Cette lettre resta sans réponse ; quelques jours après, le général alla la chercher. Olivia n’était pas seule ; un des merveilleux du temps était avec elle. Le général eut toutes les impatiences, toutes les excitations d’un amour jaloux, et Olivia toutes les soumissions d’un amour vrai. Elle renvoya le merveilleux ; elle le renvoya très-maladroitement, assez maladroitement pour que, le lendemain, tout Paris fût informé que M. de Mère était son amant en titre. Il l’apprit, et il accourut furieux et désolé chez Olivia. Elle le savait aussi, et répondit en souriant à la colère du général :

« — Je vous sais gré de vous être ainsi emporté pour moi. Vous venez de me faire plus de bien que je n’en ai éprouvé de ma vie. Mais je vous avoue que cette calomnie ne m’a point blessée. J’ai le droit de dire que c’est une calomnie, non point au monde, mais à moi qui n’ai pas voulu être à vous et qui ne vous appartiendrai jamais. »

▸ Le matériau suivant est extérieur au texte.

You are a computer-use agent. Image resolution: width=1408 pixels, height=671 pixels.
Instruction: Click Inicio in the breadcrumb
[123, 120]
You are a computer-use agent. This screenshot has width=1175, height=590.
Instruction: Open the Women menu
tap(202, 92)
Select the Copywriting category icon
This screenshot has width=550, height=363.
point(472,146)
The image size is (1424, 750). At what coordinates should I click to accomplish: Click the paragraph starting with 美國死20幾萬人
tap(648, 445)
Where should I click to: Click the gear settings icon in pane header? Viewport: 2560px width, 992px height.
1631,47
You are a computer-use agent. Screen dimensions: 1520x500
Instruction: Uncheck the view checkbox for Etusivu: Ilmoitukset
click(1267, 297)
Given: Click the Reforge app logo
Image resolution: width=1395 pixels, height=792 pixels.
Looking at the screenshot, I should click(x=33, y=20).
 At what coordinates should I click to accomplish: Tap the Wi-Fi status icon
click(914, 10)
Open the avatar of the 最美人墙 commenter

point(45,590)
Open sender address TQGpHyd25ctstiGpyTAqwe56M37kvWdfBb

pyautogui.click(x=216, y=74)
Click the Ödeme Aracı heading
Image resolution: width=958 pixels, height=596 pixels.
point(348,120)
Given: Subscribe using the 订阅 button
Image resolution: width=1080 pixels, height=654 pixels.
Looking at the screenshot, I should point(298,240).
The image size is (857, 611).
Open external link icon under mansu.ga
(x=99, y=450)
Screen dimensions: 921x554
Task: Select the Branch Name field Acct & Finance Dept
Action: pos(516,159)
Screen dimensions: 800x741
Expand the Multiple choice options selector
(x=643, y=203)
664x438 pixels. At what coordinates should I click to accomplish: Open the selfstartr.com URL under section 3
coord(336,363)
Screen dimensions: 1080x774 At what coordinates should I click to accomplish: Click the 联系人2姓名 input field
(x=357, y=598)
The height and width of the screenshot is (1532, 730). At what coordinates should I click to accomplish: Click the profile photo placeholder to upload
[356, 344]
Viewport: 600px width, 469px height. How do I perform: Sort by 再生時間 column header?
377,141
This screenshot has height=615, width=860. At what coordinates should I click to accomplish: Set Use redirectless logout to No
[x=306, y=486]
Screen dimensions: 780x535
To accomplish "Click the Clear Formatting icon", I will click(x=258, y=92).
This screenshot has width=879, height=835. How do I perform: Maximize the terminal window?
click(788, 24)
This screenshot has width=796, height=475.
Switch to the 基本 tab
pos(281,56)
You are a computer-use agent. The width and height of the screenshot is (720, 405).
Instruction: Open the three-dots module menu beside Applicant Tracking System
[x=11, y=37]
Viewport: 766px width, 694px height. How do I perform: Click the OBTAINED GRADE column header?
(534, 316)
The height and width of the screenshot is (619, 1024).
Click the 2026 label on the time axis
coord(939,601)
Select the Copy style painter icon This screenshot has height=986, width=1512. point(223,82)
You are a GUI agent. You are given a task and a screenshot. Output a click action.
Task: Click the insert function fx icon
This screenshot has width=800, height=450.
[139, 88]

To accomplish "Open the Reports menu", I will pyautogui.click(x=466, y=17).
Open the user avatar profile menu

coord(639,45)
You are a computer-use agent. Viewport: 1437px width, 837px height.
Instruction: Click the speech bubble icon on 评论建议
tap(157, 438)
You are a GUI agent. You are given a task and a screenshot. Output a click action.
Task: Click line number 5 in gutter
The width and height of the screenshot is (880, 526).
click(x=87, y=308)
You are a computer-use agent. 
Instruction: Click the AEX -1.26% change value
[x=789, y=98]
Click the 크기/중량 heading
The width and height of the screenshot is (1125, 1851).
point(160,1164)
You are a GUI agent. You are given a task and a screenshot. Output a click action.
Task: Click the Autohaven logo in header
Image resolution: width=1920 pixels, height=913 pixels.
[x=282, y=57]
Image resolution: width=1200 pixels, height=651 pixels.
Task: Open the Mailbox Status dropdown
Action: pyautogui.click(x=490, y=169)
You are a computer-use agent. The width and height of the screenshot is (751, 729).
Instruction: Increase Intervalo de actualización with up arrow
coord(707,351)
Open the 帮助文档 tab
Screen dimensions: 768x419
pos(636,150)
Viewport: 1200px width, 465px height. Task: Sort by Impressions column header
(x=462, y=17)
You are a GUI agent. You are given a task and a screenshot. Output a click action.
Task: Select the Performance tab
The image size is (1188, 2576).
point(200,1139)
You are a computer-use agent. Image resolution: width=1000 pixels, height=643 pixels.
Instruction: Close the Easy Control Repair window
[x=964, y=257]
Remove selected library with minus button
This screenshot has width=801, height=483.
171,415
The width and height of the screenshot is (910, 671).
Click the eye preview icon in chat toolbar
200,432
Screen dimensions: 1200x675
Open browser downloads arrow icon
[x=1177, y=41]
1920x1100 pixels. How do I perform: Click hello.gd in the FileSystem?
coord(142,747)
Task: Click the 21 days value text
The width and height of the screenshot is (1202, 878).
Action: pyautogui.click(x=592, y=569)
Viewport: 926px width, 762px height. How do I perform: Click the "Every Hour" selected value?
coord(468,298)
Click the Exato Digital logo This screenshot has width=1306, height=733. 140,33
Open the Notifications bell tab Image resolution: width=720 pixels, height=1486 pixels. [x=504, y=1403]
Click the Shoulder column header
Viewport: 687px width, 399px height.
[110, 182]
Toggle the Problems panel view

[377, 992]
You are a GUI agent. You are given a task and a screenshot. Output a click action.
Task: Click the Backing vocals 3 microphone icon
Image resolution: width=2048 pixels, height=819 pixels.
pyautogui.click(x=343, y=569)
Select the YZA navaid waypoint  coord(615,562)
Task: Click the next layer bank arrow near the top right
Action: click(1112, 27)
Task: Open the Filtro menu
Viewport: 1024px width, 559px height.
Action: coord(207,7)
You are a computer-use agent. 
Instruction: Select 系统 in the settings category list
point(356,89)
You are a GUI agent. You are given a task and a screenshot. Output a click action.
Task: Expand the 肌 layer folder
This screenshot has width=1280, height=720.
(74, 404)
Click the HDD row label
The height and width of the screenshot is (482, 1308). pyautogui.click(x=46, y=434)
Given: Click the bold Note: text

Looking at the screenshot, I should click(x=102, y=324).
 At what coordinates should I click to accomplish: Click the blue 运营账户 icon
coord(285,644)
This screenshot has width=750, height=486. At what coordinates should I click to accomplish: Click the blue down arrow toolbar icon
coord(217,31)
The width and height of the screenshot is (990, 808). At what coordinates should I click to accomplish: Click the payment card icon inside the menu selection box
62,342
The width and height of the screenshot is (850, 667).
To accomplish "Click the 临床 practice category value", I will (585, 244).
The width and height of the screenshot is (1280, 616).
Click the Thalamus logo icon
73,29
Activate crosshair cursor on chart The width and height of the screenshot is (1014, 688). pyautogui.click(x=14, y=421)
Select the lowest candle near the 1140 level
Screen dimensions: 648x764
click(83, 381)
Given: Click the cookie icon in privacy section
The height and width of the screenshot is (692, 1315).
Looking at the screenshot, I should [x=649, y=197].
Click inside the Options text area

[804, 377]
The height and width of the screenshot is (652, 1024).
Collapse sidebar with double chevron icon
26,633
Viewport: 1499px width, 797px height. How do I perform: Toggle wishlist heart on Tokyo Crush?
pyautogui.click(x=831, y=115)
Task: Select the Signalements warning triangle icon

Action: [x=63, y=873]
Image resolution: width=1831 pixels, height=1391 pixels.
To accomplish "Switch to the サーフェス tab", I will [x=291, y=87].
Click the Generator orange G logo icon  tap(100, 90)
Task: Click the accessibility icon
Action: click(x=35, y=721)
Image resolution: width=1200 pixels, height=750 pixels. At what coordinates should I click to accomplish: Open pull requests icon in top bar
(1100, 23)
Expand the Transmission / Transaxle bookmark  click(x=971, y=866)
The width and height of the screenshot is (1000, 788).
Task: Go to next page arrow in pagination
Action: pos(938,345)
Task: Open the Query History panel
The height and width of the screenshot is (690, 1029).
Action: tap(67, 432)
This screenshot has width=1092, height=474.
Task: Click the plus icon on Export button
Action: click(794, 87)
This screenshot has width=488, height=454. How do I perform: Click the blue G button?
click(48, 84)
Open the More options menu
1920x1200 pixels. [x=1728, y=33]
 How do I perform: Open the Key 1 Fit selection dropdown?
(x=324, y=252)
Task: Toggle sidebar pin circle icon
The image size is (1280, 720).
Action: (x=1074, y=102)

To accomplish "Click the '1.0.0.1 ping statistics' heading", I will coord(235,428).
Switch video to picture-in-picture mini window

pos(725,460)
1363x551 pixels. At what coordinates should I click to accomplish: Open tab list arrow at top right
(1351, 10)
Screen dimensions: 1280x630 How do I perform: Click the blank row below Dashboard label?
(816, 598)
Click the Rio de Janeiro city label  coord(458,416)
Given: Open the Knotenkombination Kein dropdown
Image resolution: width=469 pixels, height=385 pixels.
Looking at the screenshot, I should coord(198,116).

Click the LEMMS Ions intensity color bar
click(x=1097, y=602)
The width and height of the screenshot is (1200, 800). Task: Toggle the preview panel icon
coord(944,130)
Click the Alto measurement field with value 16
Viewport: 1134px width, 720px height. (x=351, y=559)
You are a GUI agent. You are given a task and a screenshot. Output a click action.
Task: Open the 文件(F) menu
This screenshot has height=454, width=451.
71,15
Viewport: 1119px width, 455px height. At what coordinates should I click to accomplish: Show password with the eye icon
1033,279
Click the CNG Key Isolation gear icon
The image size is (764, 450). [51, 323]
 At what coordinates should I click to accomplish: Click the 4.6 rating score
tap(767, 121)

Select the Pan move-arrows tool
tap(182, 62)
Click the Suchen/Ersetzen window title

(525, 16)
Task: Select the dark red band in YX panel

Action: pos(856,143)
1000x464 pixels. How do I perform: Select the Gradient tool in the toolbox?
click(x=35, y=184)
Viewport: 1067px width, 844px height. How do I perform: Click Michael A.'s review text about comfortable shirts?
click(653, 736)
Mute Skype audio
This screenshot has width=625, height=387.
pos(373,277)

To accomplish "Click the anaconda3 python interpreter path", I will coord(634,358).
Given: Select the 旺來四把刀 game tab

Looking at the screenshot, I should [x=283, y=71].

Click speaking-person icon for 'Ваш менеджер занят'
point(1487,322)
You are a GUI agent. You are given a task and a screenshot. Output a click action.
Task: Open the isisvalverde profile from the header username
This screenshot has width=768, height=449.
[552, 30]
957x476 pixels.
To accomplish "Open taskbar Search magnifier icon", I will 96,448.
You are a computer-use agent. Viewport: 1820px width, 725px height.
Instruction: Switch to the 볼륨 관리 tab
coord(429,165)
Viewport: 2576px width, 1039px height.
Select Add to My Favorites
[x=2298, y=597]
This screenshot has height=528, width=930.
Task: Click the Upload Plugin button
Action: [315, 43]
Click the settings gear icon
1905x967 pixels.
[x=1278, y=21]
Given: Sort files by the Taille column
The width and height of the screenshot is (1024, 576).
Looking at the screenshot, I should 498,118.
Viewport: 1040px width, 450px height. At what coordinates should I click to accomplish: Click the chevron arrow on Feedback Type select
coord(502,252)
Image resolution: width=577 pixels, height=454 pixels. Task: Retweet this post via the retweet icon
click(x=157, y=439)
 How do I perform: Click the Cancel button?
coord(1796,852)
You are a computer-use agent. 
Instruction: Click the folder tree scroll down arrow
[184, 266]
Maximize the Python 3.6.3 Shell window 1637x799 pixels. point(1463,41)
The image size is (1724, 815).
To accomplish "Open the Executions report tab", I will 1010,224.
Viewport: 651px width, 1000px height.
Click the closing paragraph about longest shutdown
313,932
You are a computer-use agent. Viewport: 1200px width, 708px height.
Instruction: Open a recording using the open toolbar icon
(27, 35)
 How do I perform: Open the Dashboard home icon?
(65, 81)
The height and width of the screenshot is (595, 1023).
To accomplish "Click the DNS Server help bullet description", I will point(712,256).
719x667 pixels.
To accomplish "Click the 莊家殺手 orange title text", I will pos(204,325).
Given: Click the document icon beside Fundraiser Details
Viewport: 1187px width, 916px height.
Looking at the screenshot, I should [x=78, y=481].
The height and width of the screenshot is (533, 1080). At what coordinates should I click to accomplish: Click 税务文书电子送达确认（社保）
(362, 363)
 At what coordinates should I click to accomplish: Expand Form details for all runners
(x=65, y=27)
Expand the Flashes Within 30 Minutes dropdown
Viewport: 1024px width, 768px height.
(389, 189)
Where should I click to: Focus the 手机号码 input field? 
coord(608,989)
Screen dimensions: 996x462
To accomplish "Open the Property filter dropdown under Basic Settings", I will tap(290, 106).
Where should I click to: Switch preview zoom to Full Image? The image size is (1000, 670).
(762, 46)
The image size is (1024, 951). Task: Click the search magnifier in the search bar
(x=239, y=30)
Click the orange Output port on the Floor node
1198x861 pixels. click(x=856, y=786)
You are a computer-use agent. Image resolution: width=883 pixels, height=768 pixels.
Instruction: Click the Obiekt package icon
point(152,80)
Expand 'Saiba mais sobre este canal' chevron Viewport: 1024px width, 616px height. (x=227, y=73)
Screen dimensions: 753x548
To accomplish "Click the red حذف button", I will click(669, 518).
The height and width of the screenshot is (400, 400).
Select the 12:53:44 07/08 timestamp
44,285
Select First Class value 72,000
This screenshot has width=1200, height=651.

Et ce mot : Jamais ! fut vrai ; et cela doit te paraître d’autant plus surprenant qu’Olivia eut à combattre non-seulement le penchant de son cœur, mais encore l’attrait de cet homme ardent, dont la parole vibrait, dont le regard rayonnait d’amour, et qu’elle ne pouvait entendre ni regarder sans être troublée comme une enfant et palpitante de désirs. Ce ne fut pas le combat d’un jour, ce fut un combat long et douloureux dont elle sortit vingt fois triomphante, ce fut un combat contre tous les délires de la passion ; car M. de Mère la poursuivit partout, à toute heure. Obligé de la quitter pour rejoindre l’armée, il profitait d’un congé de quinze jours, d’un repos de quelques semaines, pour revenir à Paris de deux cents lieues de distance ; il arrivait chez elle tout à coup, quand elle rêvait à lui, le croyant bien loin, et il lui disait en entrant :

« — Je viens de Rome pour passer une heure avec vous. »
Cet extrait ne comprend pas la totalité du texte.